The Red Sox beat the Yankees in 10 innings as Pedro Ciriaco blooped a pop fly into short right field behind first base that fell for a hit, scoring Jarrod Saltalamacchia. David Robertson walked the Boston catcher to begin the frame, then surrendered a Will Middlebrooks groundball single to the left side to put runners on first and second to begin the frame. Middlebrooks had originally shown bunt, but a D-Rob pitch zoomed toward him and hit his hand on the bat. Home plate umpire Brian O'Nora also got the brunt of the pitch and he recoiled in pain as well. The other umpires and O'Nora agreed though that Middlebrooks did not pull the bunt back in time, and it was ruled a strike (Boston manager Bobby Valentine was ejected arguing the call. Prepare to hear narratives from various sources about how his babbling "inspired the team to victory" or something of the like). Alfredo Aceves pitched a scoreless tenth inning to secure the win.
The Yankees originally forced extra innings with a rally in the eighth inning. Red Sox reliever Andrew Miller got two quick outs, but Andruw Jones, enraged that someone would spell "Andruw" incorrectly, tagged him for a double to the left-field corner. Valentine went to his closer, Aceves, to face catcher Russell Martin. Although Russ has really struggled this year on offense, lately he seems to be heating up. Prior to this at bat, he walked twice and hit a homer in the seventh inning to make the score 2-1, Boston. Against Aceves, he tied the game on the first pitch he saw with a single up the middle. He moved to scoring position on a wild pitch, but Ichiro Suzuki flew out to end the eighth. Aside from Russ though, the offense did not do much against Boston's pitching. Nick Swisher returned to the starting lineup with a two-hit night and reached on a hit by pitch in the tenth to extend the game, but Raul Ibanez struck out after a lengthy at bat to end it. Curtis Granderson, Mark Teixeira, and Robinson Cano combined to go 0-for-14 with a walk. Alas, it is hard to win ballgames when the 2-3-4 hitters don't show up.
Boston struck the first blow in the second inning, when right fielder Ryan Sweeney sent a two-run double into left field, scoring Adrian Gonzalez and Saltalamacchia.
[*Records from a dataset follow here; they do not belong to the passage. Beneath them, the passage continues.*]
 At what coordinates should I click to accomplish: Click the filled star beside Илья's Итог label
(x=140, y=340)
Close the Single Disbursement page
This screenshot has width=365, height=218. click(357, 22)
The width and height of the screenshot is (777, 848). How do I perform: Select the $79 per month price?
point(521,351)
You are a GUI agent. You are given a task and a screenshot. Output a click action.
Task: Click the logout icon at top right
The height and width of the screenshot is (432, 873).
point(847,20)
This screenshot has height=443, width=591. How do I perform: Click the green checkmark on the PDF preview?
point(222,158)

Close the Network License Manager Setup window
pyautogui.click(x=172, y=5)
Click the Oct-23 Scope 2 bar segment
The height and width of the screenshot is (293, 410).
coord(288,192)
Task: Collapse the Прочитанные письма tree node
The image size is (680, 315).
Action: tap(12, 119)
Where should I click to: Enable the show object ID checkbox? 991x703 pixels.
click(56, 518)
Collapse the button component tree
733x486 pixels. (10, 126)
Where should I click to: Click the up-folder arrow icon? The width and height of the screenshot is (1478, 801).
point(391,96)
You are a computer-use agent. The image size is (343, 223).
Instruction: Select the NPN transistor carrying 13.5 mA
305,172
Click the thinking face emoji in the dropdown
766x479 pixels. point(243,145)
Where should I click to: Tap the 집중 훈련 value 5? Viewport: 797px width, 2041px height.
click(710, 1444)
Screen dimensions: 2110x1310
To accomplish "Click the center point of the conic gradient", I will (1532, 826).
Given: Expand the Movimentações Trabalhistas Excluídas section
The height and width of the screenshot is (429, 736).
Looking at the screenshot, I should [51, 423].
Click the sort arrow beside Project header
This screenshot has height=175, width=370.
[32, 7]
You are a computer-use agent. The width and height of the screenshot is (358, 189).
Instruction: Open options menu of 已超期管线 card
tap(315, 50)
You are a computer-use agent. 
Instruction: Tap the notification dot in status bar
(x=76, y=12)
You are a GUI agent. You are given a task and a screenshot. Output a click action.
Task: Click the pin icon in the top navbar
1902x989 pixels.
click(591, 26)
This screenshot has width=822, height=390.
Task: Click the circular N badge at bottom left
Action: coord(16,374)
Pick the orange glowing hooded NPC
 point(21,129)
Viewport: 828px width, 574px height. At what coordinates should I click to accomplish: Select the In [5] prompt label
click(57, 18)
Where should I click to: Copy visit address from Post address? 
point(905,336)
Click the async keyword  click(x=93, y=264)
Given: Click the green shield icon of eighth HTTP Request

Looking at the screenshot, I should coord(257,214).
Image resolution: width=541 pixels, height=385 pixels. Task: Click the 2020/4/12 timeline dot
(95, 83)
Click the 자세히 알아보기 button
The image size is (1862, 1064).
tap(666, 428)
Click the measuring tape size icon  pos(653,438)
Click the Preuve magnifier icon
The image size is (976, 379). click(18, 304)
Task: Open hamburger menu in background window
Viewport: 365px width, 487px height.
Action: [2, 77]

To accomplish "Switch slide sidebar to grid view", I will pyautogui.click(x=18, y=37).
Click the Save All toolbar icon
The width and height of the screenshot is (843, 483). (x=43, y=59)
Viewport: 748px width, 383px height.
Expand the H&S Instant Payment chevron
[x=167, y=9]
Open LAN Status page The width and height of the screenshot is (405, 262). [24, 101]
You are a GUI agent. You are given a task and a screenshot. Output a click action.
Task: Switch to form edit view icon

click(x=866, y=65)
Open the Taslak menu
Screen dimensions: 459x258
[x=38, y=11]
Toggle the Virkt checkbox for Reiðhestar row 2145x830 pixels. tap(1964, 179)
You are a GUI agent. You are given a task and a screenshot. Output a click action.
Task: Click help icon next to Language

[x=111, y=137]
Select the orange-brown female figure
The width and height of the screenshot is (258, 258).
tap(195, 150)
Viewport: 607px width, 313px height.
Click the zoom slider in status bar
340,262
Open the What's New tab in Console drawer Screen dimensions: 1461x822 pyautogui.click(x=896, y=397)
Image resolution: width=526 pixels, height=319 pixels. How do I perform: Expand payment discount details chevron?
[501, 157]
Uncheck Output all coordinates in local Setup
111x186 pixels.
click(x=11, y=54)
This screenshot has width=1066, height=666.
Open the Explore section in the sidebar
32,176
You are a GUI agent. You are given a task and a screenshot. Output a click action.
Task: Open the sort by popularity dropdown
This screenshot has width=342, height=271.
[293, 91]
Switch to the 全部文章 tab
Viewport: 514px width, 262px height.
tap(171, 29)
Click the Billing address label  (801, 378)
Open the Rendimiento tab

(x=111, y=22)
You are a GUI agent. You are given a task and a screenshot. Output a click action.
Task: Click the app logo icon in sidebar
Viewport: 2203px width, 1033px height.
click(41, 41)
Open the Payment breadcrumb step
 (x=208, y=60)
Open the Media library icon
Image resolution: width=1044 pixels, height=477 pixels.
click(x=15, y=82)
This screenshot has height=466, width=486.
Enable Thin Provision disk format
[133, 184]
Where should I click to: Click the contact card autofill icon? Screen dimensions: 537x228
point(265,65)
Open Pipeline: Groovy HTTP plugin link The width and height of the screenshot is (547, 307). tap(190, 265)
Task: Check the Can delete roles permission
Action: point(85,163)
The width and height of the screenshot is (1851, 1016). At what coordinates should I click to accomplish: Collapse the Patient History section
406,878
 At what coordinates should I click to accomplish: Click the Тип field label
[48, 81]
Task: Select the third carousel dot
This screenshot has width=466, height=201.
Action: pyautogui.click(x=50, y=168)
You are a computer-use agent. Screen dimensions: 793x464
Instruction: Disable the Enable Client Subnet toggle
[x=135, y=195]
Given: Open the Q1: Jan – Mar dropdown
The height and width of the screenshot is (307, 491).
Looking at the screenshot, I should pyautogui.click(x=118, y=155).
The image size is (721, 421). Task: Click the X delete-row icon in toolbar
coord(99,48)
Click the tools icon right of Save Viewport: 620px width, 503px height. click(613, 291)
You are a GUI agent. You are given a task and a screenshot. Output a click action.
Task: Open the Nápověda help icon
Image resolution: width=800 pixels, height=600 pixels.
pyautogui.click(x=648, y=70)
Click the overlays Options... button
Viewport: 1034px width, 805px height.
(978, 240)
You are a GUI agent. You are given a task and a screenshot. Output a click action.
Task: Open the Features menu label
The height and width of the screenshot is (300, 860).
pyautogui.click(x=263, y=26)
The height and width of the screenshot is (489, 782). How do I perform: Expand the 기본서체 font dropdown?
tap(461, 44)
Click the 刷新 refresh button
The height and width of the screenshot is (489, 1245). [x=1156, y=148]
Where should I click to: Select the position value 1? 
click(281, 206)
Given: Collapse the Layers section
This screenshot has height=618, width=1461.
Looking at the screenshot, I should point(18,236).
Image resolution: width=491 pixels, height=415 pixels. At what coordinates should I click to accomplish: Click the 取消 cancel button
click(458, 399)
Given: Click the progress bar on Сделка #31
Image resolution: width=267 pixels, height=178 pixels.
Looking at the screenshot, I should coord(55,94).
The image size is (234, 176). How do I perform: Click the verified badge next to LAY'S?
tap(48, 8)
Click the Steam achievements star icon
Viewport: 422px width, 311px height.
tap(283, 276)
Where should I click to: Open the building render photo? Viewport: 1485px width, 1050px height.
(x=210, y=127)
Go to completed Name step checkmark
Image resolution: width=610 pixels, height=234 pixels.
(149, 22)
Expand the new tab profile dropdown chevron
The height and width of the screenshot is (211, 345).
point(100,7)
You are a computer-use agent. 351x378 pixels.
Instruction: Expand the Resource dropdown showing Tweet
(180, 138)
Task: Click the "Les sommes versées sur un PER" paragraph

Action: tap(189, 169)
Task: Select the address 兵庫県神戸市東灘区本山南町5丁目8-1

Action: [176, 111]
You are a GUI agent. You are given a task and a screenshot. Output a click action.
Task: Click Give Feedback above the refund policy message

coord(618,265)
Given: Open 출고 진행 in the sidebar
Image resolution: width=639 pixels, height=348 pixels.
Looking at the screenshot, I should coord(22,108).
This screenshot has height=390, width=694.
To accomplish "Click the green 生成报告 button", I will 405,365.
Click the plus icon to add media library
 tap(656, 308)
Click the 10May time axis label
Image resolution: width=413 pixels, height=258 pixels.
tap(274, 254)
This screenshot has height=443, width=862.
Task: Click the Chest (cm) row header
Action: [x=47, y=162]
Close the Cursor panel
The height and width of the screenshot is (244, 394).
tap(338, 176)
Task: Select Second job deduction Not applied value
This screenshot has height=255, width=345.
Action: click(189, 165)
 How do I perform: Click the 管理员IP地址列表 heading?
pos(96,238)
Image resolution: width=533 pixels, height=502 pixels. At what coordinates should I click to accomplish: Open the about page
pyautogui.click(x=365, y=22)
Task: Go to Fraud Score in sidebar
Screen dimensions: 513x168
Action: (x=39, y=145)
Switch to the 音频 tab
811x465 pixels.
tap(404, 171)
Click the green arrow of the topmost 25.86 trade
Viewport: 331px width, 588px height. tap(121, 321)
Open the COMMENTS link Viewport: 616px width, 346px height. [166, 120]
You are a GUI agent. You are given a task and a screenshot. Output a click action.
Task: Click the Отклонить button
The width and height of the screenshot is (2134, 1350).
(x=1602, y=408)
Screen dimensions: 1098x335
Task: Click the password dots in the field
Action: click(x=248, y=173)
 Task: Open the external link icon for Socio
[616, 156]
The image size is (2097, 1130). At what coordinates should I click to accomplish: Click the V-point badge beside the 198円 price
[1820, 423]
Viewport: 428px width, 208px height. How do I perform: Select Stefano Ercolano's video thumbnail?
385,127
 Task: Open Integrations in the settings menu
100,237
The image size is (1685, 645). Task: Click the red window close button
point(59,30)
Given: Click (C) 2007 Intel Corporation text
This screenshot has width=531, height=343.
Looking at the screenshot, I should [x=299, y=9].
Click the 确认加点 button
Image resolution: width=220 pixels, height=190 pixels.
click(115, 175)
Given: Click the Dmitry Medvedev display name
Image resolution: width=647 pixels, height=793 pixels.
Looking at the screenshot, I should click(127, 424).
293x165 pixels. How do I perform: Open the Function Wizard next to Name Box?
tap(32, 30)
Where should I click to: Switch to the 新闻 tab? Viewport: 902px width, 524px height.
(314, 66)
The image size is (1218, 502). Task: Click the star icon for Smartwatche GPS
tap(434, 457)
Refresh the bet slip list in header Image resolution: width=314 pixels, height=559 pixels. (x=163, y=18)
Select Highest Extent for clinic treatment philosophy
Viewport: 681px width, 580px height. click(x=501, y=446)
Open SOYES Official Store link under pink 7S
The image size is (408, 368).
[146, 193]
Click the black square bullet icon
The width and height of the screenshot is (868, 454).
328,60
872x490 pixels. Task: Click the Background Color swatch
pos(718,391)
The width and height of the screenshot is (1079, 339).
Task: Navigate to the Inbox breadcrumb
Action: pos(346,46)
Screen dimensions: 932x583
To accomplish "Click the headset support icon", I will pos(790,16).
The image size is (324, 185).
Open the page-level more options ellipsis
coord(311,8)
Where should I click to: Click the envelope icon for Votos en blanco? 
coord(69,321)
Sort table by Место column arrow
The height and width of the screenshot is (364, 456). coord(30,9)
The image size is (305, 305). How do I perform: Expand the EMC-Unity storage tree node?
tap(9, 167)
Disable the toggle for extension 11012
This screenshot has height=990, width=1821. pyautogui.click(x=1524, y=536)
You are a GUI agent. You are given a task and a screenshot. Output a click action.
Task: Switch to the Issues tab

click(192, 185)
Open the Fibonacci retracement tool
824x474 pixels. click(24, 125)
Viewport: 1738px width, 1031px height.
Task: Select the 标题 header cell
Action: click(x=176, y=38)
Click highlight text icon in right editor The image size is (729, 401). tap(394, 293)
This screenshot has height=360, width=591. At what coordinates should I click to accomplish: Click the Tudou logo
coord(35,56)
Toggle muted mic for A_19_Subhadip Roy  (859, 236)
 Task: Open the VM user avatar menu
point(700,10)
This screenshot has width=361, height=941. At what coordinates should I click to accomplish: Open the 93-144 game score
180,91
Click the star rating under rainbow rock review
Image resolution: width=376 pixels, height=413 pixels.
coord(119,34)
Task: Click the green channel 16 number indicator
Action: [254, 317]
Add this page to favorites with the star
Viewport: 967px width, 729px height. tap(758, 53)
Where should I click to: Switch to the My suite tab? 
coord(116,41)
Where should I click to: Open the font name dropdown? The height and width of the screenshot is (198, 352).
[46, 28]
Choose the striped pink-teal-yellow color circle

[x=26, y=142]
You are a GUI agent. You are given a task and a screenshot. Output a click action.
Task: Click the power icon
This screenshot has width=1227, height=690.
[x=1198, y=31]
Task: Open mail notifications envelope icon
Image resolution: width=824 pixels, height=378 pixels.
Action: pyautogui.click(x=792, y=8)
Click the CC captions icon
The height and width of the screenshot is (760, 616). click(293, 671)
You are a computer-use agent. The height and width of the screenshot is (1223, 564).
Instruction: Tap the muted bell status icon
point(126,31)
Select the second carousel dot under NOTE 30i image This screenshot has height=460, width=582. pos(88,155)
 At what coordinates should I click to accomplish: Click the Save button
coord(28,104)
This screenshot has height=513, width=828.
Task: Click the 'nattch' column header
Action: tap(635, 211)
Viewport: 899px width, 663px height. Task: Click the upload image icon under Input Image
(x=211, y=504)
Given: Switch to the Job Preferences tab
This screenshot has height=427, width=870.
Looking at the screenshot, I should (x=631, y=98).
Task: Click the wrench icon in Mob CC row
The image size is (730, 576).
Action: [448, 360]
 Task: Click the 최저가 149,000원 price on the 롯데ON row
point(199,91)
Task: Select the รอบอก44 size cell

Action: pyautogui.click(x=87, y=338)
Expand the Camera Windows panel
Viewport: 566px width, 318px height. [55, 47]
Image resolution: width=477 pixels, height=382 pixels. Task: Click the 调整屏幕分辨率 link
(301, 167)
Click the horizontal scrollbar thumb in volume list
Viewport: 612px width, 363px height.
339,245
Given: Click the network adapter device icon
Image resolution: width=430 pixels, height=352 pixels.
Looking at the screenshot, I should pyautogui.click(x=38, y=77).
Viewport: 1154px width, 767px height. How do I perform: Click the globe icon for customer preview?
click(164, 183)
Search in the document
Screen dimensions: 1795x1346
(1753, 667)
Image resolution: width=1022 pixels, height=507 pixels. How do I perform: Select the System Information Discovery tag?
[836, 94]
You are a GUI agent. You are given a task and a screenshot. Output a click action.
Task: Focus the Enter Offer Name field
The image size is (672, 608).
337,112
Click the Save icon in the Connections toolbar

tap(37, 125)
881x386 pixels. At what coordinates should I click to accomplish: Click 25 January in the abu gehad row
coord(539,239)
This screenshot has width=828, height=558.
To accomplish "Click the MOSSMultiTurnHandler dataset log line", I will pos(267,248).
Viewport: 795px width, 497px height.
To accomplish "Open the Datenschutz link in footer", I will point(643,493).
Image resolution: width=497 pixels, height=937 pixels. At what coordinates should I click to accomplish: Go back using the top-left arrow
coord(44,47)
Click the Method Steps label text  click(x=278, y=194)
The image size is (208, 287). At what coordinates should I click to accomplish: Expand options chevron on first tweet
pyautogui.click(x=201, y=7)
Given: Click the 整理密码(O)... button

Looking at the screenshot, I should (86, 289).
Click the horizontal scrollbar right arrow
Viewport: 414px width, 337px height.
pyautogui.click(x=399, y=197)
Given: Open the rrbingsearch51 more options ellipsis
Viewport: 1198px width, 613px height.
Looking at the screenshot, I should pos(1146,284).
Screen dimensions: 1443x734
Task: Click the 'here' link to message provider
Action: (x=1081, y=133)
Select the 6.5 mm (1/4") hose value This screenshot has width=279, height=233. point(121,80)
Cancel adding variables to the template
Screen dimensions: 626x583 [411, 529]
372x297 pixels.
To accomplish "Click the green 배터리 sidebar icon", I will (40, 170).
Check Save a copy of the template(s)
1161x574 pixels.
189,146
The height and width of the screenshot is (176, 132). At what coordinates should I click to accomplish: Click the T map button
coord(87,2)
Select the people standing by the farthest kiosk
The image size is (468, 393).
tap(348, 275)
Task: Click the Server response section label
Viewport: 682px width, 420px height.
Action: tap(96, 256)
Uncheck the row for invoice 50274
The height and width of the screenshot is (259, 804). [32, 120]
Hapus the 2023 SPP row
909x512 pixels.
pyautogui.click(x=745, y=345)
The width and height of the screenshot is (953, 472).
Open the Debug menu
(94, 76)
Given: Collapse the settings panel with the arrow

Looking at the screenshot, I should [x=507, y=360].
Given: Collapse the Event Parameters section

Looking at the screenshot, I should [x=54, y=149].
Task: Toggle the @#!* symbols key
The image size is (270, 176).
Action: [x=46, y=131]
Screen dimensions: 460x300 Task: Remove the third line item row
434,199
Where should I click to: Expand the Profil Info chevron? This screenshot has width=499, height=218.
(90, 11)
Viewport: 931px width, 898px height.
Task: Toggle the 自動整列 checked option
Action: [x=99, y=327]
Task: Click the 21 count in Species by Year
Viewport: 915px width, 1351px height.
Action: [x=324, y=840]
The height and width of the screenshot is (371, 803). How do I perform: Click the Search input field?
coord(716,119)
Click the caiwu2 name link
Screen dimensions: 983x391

The Yankees and Red Sox then kept trying to get each other to add to the score, as both starters Hiroki Kuroda and Felix Doubront pitched into trouble. However, both men deserve a lot of credit for escaping almost every jam. After the Sweeney double, Kuroda pitched the next six innings, shutting Boston out on five hits. He made the double play his ally, forcing Boston hitters into twin-killings four times on the day. Kuroda's final line was eight innings, seven hits, two runs, and a walk. Not a bad day at all.
Doubront only allowed the Yankees two hits (both Swisher singles) through six innings, but he frequently put men on base due to his shaky control. Doubront walked five Yankees in the game, putting multiple runners on base in the second, third, and fourth innings. They weren't able to bring them home though; Doubront struck out eight and induced some key ground balls that went for double plays or fielder's choices. He shut the Yankees out until the seventh inning, when Martin took him opposite-field for a solo homer, cutting the Boston lead in half. Ichiro followed with a single, then stole second after a failed bunt attempt by Jayson Nix. Matt Albers relieved Doubront, then gave up a line drive Derek Jeter single to the right side, but it was hit too hard for Ichiro to score. Miller came on to pitch to Granderson and Teixeira, and the southpaw escaped the threat on a fly ball to left and a grounder to second.
The Yankees remain 9.5 games ahead of the Red Sox, who also remain in last place. Just sayin'.